Teaching Robots to Infer Human Intent

FISER helps robots understand ambiguous instructions by reasoning about human intentions and actions, improving their ability to assist in real-world tasks.

#agent#hci

schedule Sep 27, 2024
face leeron

To create AI agents capable of understanding and executing human instructions in real-world environments, researchers from the University of Washington and MIT propose a novel framework called Follow Instructions with Social and Embodied Reasoning (FISER).

This system is designed to address the inherent ambiguity in natural language instructions by leveraging both social and embodied reasoning.

In daily interactions, humans often leave out details from instructions, assuming their conversational partners can infer missing information. For example, when someone asks a robot, "Could you pass that from the sofa?", it may not be immediately clear what "that" refers to without additional context about the human’s actions or intentions.

An example of an unclear situation.
An example of an unclear situation.

Traditional AI systems struggle with such ambiguity, as they typically translate language directly into robot actions without considering the human’s broader goals or previous behavior.

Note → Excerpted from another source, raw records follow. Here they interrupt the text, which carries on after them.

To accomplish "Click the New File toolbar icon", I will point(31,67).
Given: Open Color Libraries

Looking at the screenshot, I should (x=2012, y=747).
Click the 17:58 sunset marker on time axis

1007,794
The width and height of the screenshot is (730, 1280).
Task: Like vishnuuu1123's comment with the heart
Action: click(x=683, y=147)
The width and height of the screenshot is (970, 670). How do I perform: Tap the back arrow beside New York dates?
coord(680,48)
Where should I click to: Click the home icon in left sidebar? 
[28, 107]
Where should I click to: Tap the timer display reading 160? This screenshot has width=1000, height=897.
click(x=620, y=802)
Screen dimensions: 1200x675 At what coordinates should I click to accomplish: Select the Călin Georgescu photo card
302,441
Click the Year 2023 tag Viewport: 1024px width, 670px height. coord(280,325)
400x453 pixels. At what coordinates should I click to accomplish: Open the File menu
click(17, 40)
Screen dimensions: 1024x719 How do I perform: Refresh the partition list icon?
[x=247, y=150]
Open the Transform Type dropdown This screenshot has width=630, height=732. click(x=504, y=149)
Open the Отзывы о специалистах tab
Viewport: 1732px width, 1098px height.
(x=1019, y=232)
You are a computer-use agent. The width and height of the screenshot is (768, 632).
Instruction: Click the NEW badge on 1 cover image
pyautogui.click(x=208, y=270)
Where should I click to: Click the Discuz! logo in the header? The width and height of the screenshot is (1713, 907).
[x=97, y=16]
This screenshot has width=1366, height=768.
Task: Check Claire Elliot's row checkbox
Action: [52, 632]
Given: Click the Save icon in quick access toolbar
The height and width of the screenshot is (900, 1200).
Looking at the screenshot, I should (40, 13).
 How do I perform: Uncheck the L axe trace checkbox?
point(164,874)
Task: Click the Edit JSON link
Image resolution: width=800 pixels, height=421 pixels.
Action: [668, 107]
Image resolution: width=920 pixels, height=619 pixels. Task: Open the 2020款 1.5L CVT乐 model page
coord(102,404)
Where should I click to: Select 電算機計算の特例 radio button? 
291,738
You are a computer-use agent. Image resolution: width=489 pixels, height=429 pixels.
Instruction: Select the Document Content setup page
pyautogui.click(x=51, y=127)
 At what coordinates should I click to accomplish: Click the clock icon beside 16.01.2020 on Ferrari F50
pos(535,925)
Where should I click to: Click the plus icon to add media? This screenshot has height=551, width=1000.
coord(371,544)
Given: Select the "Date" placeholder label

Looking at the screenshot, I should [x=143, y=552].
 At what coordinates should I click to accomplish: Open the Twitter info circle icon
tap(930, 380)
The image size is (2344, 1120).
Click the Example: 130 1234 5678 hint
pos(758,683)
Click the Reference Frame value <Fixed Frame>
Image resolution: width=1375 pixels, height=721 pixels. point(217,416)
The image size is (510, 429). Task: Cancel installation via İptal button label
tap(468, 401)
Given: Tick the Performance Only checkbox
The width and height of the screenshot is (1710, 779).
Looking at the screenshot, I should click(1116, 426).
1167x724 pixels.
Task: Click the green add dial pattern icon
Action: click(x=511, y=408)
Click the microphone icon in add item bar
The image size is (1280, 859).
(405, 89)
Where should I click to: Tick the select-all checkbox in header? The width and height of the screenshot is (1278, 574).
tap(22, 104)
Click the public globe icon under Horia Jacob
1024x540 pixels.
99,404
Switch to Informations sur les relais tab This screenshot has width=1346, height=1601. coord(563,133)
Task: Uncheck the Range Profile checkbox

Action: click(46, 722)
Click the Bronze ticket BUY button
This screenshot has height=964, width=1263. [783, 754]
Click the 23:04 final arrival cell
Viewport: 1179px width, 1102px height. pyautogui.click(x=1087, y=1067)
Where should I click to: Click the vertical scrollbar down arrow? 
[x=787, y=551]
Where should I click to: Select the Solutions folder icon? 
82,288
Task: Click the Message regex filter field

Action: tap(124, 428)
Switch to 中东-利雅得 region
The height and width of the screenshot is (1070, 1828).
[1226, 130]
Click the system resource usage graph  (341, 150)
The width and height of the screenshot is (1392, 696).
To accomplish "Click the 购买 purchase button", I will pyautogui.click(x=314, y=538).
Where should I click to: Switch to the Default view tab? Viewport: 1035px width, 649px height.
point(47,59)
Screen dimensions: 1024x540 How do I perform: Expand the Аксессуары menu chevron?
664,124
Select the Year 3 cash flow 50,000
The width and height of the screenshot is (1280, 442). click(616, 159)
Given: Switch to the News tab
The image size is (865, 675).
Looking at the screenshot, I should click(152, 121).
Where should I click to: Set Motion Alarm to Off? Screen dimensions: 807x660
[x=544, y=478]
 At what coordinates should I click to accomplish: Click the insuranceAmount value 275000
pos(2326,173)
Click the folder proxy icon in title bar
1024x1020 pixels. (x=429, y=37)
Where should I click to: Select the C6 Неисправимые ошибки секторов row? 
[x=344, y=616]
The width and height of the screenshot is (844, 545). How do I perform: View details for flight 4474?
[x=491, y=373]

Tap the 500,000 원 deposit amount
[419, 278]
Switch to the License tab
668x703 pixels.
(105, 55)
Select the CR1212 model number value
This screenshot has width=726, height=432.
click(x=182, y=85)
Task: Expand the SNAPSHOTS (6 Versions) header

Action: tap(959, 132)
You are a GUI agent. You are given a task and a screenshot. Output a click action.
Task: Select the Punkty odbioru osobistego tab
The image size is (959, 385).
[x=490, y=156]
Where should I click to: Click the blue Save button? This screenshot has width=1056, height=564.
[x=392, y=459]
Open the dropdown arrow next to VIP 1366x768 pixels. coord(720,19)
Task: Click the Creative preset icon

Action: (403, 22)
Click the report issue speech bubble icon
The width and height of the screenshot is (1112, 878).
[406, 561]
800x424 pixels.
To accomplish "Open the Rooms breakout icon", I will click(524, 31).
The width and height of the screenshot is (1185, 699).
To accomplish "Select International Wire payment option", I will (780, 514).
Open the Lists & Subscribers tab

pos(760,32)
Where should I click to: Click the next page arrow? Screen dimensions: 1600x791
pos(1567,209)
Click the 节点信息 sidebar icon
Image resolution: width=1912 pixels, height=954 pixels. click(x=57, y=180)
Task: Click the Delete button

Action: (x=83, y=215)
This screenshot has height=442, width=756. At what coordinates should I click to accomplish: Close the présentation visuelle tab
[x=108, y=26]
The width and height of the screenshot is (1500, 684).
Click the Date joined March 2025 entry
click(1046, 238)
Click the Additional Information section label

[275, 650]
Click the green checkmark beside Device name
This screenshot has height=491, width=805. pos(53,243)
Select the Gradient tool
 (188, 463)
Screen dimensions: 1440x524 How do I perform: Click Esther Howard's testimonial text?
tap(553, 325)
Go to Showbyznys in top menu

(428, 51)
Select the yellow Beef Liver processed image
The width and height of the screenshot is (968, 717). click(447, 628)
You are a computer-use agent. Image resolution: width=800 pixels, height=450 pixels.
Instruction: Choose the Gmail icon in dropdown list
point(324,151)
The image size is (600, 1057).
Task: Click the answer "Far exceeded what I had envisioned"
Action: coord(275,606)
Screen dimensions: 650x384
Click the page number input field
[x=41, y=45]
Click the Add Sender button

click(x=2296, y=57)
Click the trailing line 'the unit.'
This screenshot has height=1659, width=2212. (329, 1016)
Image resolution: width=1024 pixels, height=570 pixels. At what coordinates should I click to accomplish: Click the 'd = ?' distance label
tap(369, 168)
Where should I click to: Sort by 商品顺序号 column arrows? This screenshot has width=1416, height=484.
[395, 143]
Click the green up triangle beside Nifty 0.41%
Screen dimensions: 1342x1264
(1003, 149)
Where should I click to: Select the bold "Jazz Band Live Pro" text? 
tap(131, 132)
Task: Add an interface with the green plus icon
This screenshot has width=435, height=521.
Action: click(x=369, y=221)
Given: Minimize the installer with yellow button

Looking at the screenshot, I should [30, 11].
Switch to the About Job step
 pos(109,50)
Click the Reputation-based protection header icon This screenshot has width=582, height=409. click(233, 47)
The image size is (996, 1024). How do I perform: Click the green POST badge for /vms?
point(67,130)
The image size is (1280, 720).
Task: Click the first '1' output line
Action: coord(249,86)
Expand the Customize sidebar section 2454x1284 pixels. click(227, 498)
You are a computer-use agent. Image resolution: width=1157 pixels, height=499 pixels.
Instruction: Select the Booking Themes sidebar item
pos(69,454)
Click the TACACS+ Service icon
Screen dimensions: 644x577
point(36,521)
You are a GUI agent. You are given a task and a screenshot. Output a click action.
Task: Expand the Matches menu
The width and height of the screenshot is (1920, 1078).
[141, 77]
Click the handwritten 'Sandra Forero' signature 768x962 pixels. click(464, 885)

FISER introduces a new approach by first using social reasoning to infer what the human actually wants based on the task they’re performing. For instance, if a human has been packing books into a box, the system can deduce that "that" likely refers to a remaining book on the sofa. Once this inference is made, the robot uses embodied reasoning to plan and carry out the necessary actions, such as picking up the book and passing it to the human.

This approach significantly improves the robot’s ability to follow vague instructions, achieving state-of-the-art results on the HandMeThat benchmark, a challenging test designed to evaluate how well AI systems can understand and act on ambiguous human commands.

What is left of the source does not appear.